▶ **Data lines**:
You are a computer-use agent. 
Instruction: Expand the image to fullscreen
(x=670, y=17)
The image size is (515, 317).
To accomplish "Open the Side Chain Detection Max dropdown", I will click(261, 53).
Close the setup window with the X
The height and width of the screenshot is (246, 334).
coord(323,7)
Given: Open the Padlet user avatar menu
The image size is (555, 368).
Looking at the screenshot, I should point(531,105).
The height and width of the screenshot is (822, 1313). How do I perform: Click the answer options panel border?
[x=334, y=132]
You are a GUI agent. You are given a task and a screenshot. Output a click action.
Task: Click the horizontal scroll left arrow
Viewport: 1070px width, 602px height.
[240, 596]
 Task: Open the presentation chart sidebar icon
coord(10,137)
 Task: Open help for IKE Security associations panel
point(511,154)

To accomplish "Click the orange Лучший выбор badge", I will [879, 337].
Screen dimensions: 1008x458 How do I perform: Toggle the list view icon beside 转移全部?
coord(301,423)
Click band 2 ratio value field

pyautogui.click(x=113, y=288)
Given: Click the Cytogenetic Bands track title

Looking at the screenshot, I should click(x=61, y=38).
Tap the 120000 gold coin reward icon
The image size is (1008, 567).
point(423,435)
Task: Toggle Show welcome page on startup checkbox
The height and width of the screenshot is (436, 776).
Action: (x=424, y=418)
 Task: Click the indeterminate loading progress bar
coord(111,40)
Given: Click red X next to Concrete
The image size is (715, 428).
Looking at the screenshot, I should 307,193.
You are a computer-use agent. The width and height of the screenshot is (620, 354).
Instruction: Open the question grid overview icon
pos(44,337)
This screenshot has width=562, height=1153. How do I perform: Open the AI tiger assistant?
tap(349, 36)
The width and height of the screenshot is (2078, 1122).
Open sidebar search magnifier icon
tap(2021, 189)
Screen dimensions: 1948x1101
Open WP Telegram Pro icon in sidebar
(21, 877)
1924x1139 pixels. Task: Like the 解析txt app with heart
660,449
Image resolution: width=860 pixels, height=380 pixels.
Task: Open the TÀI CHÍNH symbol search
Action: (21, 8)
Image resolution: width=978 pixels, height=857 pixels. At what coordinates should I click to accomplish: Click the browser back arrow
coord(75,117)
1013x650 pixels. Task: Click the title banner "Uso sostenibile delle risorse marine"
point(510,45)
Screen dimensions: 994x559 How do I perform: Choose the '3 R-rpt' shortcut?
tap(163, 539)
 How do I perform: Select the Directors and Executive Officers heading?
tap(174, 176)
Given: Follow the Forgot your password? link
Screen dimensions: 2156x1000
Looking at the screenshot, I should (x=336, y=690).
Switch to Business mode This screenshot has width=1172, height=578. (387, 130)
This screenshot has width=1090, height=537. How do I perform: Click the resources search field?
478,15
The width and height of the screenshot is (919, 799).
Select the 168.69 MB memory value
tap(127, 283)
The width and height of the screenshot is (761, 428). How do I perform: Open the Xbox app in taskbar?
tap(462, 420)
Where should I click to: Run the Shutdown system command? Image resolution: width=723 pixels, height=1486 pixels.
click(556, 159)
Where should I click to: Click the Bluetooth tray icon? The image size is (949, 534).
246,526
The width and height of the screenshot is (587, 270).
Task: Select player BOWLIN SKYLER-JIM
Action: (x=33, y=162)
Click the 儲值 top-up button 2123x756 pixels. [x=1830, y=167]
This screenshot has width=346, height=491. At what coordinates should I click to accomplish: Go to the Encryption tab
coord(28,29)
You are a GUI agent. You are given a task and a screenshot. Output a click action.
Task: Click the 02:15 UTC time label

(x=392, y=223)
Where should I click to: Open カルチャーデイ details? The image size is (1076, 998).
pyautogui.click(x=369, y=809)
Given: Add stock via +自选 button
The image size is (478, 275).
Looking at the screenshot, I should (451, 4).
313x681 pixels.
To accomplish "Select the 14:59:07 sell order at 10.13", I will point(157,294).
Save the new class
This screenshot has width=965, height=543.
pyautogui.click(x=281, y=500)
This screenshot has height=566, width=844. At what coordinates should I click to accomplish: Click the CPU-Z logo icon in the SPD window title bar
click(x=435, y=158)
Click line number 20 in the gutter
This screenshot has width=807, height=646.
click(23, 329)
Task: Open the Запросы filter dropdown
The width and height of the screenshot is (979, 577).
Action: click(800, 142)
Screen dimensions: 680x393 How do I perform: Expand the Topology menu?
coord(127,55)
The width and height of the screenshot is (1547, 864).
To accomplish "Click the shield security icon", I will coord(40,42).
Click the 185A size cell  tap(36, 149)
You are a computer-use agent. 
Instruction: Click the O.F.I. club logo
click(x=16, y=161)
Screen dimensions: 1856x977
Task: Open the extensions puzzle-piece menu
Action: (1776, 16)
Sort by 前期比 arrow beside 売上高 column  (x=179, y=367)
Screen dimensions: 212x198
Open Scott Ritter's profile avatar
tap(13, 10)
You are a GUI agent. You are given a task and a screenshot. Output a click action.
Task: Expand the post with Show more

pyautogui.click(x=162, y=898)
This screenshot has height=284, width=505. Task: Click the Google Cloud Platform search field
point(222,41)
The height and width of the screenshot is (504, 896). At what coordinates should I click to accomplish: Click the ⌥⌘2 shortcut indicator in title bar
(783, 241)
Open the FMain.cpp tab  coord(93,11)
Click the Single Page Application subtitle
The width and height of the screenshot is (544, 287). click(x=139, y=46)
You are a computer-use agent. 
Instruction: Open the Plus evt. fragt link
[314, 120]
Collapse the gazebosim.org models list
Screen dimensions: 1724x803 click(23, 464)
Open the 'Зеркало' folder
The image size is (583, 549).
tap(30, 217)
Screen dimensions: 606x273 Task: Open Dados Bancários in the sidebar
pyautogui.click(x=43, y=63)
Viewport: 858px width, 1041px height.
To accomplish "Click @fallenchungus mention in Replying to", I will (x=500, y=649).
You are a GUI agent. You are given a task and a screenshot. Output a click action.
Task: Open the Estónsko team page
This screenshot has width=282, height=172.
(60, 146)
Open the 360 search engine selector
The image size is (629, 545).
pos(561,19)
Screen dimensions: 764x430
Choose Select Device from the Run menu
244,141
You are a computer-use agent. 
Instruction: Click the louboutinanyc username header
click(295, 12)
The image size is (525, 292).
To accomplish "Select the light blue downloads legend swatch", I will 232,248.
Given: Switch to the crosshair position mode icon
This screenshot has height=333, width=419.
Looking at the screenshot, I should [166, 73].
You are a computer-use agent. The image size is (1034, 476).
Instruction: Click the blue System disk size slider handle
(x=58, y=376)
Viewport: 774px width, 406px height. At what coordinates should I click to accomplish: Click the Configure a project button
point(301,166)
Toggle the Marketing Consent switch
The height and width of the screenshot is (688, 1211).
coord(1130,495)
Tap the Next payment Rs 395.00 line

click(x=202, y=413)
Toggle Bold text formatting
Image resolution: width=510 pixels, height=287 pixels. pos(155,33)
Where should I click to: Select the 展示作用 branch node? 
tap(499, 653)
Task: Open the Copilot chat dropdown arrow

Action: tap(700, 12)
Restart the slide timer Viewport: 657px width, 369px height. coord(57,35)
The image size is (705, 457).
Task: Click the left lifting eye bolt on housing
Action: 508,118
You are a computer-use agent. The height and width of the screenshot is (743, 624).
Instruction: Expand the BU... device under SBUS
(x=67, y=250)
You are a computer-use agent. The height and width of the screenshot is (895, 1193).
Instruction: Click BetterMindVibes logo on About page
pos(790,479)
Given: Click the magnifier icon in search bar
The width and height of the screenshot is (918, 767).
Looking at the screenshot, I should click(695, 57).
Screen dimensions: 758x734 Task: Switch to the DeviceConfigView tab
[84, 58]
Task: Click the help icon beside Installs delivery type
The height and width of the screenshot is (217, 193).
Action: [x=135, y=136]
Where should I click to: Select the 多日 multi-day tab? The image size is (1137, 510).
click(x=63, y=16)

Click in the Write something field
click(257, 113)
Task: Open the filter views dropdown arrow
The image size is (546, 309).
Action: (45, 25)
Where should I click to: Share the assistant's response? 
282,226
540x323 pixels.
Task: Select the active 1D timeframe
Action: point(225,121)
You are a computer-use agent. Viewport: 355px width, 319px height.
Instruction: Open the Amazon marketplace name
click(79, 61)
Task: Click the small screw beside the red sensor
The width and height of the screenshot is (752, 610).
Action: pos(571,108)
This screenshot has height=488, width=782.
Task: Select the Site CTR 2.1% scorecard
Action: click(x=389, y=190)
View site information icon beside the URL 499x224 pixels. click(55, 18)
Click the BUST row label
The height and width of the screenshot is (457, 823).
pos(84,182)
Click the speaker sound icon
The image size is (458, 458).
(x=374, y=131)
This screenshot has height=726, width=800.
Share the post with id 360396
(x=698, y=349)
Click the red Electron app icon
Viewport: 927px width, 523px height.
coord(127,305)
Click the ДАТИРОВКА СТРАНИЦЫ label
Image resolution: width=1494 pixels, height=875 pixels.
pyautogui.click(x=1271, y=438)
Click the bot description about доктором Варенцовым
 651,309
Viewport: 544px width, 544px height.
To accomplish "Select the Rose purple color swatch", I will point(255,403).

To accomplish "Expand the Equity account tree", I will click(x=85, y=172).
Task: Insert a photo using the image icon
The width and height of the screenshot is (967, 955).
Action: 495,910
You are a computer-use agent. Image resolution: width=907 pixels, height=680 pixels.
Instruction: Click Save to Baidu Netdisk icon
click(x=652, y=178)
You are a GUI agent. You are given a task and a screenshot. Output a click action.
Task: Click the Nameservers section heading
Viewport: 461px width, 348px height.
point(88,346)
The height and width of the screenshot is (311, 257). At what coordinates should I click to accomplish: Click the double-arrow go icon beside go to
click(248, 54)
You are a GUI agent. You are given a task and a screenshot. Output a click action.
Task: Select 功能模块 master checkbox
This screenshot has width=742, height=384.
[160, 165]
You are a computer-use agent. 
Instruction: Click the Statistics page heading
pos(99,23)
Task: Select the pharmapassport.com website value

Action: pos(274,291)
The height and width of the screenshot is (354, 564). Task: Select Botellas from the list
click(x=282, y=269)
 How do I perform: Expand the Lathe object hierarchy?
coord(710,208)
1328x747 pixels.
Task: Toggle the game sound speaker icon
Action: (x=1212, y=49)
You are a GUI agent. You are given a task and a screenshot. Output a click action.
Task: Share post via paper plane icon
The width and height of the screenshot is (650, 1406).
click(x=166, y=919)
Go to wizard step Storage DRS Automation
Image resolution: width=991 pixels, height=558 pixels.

▶ **Given task**: Update the rows, starting with the line that contains "You are a computer-use agent. The width" and going on through the line that contains "Action: (21, 8)", by replacing "magnifier" with "magnifying glass". Give only those lines again, with everything else unchanged.

▶ **Output below**:
You are a computer-use agent. The width and height of the screenshot is (620, 354).
Instruction: Open the question grid overview icon
pos(44,337)
This screenshot has width=562, height=1153. How do I perform: Open the AI tiger assistant?
tap(349, 36)
The width and height of the screenshot is (2078, 1122).
Open sidebar search magnifying glass icon
tap(2021, 189)
Screen dimensions: 1948x1101
Open WP Telegram Pro icon in sidebar
(21, 877)
1924x1139 pixels. Task: Like the 解析txt app with heart
660,449
Image resolution: width=860 pixels, height=380 pixels.
Task: Open the TÀI CHÍNH symbol search
Action: (21, 8)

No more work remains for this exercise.